Exercise description
Repeat the lines from the one containing "Task: Synchronize graphs" up to and including the one containing "coord(1516,537)".

[Stored data entries]

......

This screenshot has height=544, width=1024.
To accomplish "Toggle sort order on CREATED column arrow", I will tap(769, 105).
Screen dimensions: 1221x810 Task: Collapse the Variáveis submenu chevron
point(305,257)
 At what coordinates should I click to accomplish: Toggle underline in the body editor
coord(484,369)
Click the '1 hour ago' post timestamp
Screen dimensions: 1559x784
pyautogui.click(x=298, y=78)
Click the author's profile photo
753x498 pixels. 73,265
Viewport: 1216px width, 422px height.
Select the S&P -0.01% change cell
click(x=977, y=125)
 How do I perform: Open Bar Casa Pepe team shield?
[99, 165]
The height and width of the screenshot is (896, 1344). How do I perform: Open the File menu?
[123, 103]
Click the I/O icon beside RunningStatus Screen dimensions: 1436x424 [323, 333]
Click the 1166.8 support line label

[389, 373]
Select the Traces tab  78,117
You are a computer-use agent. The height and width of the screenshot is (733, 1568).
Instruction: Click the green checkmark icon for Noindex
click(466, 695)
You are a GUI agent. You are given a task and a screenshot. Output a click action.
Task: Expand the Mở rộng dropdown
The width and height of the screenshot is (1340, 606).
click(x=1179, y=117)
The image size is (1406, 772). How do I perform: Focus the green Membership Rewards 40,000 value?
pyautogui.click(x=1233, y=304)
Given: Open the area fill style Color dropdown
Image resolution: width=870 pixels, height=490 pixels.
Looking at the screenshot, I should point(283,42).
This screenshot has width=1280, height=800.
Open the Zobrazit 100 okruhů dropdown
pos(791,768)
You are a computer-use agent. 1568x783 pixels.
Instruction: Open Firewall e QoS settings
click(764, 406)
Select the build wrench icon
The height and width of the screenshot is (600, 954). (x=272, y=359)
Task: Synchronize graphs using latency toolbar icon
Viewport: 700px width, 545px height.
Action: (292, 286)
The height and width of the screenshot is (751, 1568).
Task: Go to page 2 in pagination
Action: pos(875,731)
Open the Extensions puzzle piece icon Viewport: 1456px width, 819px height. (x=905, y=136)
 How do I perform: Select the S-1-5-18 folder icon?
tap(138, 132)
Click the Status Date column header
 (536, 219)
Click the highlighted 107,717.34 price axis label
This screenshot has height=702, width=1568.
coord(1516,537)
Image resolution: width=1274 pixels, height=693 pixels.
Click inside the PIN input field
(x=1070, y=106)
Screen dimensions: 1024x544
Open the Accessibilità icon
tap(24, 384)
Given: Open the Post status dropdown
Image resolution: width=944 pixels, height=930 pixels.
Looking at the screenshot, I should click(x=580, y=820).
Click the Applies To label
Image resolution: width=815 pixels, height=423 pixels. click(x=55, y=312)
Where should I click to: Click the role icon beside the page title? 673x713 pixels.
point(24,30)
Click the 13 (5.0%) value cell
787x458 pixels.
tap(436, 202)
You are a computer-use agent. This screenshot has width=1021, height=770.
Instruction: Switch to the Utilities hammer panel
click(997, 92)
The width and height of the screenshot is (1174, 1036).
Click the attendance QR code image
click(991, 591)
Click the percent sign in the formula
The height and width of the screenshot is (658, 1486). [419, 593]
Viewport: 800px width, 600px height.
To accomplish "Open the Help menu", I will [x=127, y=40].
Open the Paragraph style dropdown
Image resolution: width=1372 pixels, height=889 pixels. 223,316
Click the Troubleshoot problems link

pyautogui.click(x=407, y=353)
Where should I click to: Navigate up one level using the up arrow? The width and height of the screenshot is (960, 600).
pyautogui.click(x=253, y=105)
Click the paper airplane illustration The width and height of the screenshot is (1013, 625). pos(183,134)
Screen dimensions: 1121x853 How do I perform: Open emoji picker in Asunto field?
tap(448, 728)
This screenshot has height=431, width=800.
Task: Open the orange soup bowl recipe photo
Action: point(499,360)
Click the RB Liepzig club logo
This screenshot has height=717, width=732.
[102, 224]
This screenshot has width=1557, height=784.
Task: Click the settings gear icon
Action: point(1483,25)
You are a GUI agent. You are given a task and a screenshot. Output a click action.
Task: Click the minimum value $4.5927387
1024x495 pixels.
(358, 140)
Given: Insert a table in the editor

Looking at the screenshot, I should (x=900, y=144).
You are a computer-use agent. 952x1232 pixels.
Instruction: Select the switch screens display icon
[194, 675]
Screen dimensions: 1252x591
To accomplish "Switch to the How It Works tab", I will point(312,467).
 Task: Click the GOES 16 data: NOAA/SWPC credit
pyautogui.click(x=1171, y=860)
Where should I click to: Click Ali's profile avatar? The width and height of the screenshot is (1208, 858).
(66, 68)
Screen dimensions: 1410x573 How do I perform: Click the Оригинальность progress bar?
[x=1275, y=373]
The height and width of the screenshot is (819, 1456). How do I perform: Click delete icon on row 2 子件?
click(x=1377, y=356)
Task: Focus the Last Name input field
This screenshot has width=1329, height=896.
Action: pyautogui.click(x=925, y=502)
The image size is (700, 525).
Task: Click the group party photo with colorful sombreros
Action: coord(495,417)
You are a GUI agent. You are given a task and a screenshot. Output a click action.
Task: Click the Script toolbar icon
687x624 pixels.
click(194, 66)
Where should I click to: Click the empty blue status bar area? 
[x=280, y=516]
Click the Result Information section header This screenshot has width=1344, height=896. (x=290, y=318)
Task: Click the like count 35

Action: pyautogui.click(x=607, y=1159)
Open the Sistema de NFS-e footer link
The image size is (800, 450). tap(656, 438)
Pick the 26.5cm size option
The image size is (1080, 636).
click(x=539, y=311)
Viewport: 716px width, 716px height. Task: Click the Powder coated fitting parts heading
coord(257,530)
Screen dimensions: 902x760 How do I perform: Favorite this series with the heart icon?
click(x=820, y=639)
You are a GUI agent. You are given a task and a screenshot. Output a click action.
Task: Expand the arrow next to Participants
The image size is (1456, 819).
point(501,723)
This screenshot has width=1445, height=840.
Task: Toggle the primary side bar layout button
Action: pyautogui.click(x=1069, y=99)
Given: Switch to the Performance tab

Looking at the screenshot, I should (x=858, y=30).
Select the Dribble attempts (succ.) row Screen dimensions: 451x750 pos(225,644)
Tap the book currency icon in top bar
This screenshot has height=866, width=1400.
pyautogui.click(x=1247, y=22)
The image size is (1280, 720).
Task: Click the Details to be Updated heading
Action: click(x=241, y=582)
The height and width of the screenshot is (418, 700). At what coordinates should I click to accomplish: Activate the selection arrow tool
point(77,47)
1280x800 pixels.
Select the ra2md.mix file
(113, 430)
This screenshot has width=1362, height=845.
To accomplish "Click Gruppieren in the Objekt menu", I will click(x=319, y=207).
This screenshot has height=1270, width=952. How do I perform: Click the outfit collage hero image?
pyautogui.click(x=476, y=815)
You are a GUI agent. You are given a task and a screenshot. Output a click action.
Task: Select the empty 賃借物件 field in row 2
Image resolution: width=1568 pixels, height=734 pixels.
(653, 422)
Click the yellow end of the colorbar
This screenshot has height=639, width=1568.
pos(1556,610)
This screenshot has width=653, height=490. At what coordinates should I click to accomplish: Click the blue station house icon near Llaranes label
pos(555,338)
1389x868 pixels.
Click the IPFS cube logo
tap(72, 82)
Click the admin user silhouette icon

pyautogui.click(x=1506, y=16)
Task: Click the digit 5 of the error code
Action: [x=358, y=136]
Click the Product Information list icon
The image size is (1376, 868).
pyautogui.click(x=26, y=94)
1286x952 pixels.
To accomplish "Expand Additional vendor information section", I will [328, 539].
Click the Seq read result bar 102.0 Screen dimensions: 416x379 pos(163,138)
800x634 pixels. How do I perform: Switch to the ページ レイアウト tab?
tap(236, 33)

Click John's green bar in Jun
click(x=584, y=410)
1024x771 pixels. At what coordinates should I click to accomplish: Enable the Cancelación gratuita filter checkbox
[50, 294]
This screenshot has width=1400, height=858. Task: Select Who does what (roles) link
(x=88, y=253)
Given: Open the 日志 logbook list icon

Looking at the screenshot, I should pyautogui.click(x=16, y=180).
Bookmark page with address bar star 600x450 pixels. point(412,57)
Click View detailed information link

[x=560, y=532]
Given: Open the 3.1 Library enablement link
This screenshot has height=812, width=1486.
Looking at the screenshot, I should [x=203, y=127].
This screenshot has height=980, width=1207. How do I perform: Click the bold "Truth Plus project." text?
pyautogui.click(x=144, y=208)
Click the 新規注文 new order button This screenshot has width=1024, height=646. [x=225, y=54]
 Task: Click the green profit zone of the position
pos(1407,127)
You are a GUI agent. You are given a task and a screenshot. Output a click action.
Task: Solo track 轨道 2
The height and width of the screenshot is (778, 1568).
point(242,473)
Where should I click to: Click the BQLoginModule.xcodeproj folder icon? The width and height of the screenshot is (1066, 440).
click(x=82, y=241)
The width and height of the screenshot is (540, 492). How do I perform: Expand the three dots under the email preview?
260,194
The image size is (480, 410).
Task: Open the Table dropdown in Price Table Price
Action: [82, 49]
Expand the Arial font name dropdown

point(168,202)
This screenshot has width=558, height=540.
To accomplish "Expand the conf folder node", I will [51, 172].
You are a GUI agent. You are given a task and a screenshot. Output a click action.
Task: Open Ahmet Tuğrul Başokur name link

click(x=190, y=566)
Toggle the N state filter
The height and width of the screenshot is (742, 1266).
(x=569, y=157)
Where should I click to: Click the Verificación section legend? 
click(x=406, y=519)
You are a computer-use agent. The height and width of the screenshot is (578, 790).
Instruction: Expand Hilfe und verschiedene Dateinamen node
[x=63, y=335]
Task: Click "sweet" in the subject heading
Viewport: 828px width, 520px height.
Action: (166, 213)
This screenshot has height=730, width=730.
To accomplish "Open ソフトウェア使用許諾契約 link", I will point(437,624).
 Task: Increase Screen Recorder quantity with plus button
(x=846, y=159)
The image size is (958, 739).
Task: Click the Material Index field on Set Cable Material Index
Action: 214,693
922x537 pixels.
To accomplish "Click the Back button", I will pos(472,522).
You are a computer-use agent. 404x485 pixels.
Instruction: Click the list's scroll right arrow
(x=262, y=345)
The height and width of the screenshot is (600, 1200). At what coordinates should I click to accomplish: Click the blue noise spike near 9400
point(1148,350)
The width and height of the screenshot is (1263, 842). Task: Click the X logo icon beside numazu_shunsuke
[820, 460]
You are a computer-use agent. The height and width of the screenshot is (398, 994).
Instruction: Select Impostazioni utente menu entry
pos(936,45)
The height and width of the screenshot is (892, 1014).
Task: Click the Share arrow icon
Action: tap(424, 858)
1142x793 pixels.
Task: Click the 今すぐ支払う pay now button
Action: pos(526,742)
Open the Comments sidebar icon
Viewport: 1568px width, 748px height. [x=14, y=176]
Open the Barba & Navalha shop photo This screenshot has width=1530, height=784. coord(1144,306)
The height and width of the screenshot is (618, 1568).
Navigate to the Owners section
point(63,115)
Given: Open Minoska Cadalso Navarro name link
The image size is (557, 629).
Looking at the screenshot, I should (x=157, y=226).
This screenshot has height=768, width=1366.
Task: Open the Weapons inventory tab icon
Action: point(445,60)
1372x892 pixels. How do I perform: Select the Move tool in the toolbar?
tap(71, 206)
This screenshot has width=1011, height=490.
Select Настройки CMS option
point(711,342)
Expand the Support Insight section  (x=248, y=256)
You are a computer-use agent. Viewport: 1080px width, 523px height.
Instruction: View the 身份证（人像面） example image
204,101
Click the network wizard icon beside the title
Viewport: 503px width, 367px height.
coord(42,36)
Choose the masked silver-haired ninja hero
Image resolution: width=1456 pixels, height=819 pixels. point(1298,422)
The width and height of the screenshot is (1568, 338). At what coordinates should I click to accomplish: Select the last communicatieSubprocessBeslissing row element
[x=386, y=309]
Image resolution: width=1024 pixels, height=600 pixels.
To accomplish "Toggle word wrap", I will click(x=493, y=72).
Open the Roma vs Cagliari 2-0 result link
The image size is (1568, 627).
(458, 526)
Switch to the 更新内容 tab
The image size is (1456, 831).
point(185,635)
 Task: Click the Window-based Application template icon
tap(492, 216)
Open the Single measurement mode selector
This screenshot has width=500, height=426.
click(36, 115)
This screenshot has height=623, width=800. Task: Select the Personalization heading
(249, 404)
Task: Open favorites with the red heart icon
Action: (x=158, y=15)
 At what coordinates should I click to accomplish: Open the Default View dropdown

......

Result of the task
Task: Synchronize graphs using latency toolbar icon
Viewport: 700px width, 545px height.
Action: (292, 286)
The height and width of the screenshot is (751, 1568).
Task: Go to page 2 in pagination
Action: pos(875,731)
Open the Extensions puzzle piece icon Viewport: 1456px width, 819px height. (x=905, y=136)
 How do I perform: Select the S-1-5-18 folder icon?
tap(138, 132)
Click the Status Date column header
 (536, 219)
Click the highlighted 107,717.34 price axis label
This screenshot has height=702, width=1568.
coord(1516,537)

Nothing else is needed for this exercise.